自閉症と八坂あろえのこと

自閉症について根本的に欠けている知識を補うべく、いくらかサイトを回ってみた。

SWAN SONG」における八坂あろえの描写が、自閉症の概念から大きく外れてはいないことが確認できる。であるなら、架空の存在でありながら、あろえはおれの初めて認識した「生き生きとした自閉症の人」ということになる。

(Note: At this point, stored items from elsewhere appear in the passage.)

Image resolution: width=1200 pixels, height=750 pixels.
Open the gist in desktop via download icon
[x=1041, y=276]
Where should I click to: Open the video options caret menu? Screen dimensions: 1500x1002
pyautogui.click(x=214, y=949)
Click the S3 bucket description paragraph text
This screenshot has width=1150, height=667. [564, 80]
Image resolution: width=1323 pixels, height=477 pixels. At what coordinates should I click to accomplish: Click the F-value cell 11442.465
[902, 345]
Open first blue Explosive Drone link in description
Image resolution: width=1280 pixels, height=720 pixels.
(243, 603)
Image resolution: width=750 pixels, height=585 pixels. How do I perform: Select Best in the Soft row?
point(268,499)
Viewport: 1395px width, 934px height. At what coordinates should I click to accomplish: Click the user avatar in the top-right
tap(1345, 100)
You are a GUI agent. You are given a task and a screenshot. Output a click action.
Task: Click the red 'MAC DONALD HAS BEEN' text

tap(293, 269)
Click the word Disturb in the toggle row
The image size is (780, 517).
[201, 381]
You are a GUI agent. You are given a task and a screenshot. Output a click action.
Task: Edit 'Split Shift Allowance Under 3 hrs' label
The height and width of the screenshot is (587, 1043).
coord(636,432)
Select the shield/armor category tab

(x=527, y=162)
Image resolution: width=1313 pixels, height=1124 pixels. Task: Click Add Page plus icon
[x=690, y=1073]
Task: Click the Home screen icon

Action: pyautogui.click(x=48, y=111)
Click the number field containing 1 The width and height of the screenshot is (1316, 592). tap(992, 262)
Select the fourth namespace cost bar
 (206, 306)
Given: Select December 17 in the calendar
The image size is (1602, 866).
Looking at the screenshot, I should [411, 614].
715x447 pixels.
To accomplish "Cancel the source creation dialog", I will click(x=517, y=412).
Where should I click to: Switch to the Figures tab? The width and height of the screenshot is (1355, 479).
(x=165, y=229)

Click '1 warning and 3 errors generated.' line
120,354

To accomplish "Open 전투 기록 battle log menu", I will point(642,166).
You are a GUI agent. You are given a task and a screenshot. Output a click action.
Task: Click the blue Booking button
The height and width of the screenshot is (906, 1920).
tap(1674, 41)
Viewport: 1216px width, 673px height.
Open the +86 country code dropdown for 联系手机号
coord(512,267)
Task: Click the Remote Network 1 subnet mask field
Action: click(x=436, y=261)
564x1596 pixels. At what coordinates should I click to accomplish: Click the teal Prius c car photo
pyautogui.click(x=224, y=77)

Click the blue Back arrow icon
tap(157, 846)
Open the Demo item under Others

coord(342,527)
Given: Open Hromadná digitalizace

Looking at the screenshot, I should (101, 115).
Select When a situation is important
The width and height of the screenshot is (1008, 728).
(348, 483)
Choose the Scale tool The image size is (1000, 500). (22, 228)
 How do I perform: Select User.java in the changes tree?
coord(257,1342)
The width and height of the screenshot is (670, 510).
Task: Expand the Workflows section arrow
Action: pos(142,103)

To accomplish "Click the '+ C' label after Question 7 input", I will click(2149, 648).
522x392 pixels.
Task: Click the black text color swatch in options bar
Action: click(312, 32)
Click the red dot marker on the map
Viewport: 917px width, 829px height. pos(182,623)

あろえという具体例を知ることによって気づいたこと。それは、通勤電車の中でときおり見かける「変な人たち」についてのことだ。
車内放送を文言も口調も極めて正確にまねる人、「すみませんどいてください」を繰り返しながら満員電車をかき分け座席の人を立たせて自分が座る人、一度だけ見た、袋いっぱいの缶コーヒーをにこにこしながら配って回る人。一番ポピュラーな、何度も大きな声で叫ぶ人。おれのおぼつかない知識では彼らの誰が自閉症で誰がそうでないかは判断できない、でも彼らのうちの幾人かは自閉症だったのだろうと思う。あれが自閉症だったのかと。
むろんあろえは架空の存在でなおかつ一例でしかない。そのことを心に留めつつ、理解への足がかりとさせてもらおうと思う。

話をゲームのほうに戻してもうひとつ。ゲーム中、主人公(と言っていいだろう)・尼子司の言動にはどこか「普通でなさ」が漂っているが、それにいてこちらのblogが的確に読み解いている。それが作意かまたは唯一解かはわからないが、司とあろえが同じ環の中にいるという解釈は、最低限でも成立はするだろう。
ラスト近くでただ一度だけ、司があろえのことを「僕の友達」と表現する場面がある。もしかしたら、と妄想する。このゲームにおいて、この言葉の意味するところは、最初に感じた以上のものがあるかもしれない。それは司とあろえが同じ環の中だというような単純な話ではなく。

パッケージにもタイトル画面にもあろえ一人を描いたその意図を、あらためて考える。それは決してデザイン上の理由なんかじゃないんだろうと思う。